## The request
Update the material from the line with "This screenshot has height=553, width=989." through the line with "click(576, 361)", changing "Clients" to "Projects" and leaving everything else as it is. Return only those lines.

## Materials provided

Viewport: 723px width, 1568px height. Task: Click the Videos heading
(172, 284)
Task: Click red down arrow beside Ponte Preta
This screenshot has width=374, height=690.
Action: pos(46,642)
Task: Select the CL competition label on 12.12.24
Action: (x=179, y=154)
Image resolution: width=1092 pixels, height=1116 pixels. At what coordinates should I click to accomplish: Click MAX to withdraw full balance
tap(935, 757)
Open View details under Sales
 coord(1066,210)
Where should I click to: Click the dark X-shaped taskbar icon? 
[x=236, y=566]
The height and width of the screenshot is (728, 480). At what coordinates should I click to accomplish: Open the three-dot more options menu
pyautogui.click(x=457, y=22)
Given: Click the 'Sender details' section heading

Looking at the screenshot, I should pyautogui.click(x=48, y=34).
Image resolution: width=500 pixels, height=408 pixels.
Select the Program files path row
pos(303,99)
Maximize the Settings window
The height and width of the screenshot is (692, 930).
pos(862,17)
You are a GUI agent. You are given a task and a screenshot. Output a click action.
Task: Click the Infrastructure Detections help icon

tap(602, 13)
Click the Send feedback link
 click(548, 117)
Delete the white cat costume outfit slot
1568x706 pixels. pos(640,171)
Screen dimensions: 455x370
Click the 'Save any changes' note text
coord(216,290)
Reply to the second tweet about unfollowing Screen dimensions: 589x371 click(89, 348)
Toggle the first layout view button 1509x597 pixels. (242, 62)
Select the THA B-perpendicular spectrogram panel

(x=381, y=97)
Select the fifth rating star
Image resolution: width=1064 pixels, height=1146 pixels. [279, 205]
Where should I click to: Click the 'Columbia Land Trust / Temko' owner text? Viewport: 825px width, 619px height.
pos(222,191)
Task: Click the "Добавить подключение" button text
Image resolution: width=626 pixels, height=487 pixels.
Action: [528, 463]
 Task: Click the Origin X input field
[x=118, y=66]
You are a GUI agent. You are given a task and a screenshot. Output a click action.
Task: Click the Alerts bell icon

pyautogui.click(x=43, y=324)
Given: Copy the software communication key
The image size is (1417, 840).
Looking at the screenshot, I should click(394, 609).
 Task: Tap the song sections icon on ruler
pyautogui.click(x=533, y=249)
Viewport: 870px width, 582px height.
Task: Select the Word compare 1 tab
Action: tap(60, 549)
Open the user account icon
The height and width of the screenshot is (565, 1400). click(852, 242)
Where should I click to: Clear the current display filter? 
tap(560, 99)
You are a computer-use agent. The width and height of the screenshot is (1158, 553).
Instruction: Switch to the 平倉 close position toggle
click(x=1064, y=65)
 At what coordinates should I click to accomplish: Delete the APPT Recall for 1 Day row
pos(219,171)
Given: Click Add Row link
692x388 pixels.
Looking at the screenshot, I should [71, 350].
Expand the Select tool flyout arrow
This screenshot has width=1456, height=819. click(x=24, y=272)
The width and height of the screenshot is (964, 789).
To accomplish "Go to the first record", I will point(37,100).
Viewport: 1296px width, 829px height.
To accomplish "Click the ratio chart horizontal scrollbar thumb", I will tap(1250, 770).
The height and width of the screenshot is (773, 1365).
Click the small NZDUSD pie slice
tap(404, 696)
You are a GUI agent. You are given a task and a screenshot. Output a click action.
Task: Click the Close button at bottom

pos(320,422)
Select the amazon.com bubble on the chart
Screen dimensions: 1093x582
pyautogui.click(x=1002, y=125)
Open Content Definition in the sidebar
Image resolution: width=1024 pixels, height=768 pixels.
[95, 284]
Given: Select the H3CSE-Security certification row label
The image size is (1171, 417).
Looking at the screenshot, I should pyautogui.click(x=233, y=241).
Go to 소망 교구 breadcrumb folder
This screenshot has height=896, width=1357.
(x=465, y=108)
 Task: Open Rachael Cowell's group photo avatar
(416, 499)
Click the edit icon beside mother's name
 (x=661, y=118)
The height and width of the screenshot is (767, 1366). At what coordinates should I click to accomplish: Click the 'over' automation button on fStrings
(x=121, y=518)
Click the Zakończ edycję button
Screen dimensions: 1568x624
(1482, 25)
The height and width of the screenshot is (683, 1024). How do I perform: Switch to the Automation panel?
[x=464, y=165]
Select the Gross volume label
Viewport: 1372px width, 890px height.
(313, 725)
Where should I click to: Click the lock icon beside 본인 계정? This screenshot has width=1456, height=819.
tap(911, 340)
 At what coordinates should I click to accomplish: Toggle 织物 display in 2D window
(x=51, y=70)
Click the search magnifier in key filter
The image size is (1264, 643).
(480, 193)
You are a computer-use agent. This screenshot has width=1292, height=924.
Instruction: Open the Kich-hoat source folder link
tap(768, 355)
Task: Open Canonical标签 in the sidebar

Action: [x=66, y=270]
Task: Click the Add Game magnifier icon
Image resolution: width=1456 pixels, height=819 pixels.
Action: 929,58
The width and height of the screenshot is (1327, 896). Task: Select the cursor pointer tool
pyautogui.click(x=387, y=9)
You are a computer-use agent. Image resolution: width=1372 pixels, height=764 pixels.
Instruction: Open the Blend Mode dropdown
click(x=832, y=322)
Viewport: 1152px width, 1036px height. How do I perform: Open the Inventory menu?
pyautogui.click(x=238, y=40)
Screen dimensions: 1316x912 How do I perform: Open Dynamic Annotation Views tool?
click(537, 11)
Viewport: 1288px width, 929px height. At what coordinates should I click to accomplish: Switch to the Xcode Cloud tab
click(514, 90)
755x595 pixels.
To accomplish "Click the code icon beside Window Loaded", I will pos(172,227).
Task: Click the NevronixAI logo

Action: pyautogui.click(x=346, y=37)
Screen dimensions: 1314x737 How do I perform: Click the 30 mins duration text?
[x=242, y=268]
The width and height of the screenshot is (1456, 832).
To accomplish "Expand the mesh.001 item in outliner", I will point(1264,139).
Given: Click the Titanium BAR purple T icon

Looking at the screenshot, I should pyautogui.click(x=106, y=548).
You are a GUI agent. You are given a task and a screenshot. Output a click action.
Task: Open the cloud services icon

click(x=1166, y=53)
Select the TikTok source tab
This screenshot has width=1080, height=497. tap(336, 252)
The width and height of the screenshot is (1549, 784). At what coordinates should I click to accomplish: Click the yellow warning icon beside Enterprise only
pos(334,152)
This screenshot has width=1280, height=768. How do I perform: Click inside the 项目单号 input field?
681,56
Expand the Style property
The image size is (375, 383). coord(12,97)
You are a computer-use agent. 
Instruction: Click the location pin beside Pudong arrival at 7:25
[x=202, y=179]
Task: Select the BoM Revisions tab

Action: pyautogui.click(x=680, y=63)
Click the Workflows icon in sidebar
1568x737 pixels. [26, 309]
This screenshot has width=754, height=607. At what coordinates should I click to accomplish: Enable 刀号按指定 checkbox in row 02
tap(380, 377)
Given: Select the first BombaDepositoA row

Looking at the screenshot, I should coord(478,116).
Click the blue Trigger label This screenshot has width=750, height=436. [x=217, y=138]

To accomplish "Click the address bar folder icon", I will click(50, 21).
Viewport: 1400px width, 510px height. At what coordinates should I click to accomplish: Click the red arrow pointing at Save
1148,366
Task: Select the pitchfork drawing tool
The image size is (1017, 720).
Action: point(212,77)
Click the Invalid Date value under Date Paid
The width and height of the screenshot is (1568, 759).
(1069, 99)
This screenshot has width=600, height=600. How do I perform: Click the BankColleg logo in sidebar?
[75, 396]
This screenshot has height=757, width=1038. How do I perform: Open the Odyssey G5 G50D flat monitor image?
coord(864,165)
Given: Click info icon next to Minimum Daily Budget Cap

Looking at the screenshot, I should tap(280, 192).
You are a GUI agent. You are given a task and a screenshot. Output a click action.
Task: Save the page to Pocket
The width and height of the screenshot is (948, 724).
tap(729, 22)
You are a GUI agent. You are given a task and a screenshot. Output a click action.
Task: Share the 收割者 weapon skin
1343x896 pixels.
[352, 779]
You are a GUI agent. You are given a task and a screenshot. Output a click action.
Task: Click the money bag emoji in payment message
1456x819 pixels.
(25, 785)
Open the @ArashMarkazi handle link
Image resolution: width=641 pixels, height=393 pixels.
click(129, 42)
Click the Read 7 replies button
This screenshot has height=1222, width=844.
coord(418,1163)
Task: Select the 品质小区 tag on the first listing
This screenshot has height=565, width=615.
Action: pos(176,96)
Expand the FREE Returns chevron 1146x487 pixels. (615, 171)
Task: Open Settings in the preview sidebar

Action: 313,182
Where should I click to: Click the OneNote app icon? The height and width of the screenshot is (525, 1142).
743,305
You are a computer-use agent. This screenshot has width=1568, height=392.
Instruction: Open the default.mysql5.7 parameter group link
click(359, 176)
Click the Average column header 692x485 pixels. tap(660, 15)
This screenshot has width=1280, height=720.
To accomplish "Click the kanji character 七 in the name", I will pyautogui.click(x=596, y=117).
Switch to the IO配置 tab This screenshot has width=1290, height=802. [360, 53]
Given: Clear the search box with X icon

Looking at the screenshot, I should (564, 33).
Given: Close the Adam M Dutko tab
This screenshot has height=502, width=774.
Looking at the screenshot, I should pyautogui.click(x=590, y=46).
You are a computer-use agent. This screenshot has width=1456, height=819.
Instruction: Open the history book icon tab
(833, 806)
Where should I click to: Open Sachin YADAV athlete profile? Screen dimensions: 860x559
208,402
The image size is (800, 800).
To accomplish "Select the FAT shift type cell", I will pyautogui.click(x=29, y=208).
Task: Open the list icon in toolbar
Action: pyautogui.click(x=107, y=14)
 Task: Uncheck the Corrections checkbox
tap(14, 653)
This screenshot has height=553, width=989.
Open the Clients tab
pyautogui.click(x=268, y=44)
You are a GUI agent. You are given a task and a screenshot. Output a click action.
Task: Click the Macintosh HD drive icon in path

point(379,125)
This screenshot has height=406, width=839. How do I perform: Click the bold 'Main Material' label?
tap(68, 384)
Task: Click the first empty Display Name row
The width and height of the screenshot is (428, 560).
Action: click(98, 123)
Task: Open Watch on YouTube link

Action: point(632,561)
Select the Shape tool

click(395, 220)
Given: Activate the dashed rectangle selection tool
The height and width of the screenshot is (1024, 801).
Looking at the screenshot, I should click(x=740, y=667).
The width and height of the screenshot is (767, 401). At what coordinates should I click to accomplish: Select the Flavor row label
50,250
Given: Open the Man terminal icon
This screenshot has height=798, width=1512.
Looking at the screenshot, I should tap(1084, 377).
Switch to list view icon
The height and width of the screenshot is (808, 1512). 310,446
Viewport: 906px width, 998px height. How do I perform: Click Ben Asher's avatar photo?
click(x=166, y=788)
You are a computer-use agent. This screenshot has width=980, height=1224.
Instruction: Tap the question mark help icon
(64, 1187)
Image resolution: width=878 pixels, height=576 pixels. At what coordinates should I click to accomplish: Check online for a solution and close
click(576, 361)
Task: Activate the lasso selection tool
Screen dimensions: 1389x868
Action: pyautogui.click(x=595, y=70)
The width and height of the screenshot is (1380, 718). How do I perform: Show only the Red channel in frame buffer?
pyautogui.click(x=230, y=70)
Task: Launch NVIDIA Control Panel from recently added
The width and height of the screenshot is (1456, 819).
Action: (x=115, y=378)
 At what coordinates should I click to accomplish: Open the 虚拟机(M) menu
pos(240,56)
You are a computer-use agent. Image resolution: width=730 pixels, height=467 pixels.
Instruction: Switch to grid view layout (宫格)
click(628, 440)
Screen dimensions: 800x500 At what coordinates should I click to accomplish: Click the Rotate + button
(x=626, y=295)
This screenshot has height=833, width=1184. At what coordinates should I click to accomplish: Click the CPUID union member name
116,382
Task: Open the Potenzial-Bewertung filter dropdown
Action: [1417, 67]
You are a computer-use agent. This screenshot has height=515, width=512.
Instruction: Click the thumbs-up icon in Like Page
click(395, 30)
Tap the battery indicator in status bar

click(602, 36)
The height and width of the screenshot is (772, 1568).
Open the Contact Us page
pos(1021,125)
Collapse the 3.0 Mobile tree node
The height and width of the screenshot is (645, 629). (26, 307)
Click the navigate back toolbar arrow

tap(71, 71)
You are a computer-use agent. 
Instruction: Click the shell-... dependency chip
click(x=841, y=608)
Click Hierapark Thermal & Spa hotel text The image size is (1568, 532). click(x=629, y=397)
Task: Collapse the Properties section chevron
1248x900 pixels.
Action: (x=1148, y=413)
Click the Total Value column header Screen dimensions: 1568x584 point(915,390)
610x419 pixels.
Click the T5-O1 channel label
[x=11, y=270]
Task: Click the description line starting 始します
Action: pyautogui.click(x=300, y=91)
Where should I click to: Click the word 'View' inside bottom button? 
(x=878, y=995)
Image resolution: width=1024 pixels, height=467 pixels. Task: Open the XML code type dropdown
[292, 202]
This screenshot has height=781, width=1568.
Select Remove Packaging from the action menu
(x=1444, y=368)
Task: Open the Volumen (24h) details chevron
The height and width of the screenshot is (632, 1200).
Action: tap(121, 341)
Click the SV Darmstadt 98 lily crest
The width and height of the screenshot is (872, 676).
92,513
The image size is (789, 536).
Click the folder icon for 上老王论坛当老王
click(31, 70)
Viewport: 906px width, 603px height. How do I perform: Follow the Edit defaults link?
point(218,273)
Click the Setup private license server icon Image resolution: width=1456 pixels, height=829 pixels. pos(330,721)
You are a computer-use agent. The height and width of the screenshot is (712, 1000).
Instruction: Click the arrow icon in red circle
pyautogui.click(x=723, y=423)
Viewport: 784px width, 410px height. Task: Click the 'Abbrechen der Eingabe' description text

## The response
This screenshot has height=553, width=989.
Open the Projects tab
pyautogui.click(x=268, y=44)
You are a GUI agent. You are given a task and a screenshot. Output a click action.
Task: Click the Macintosh HD drive icon in path

point(379,125)
This screenshot has height=406, width=839. How do I perform: Click the bold 'Main Material' label?
tap(68, 384)
Task: Click the first empty Display Name row
The width and height of the screenshot is (428, 560).
Action: click(98, 123)
Task: Open Watch on YouTube link

Action: point(632,561)
Select the Shape tool

click(395, 220)
Given: Activate the dashed rectangle selection tool
The height and width of the screenshot is (1024, 801).
Looking at the screenshot, I should click(x=740, y=667).
The width and height of the screenshot is (767, 401). At what coordinates should I click to accomplish: Select the Flavor row label
50,250
Given: Open the Man terminal icon
This screenshot has height=798, width=1512.
Looking at the screenshot, I should tap(1084, 377).
Switch to list view icon
The height and width of the screenshot is (808, 1512). 310,446
Viewport: 906px width, 998px height. How do I perform: Click Ben Asher's avatar photo?
click(x=166, y=788)
You are a computer-use agent. This screenshot has width=980, height=1224.
Instruction: Tap the question mark help icon
(64, 1187)
Image resolution: width=878 pixels, height=576 pixels. At what coordinates should I click to accomplish: Check online for a solution and close
click(576, 361)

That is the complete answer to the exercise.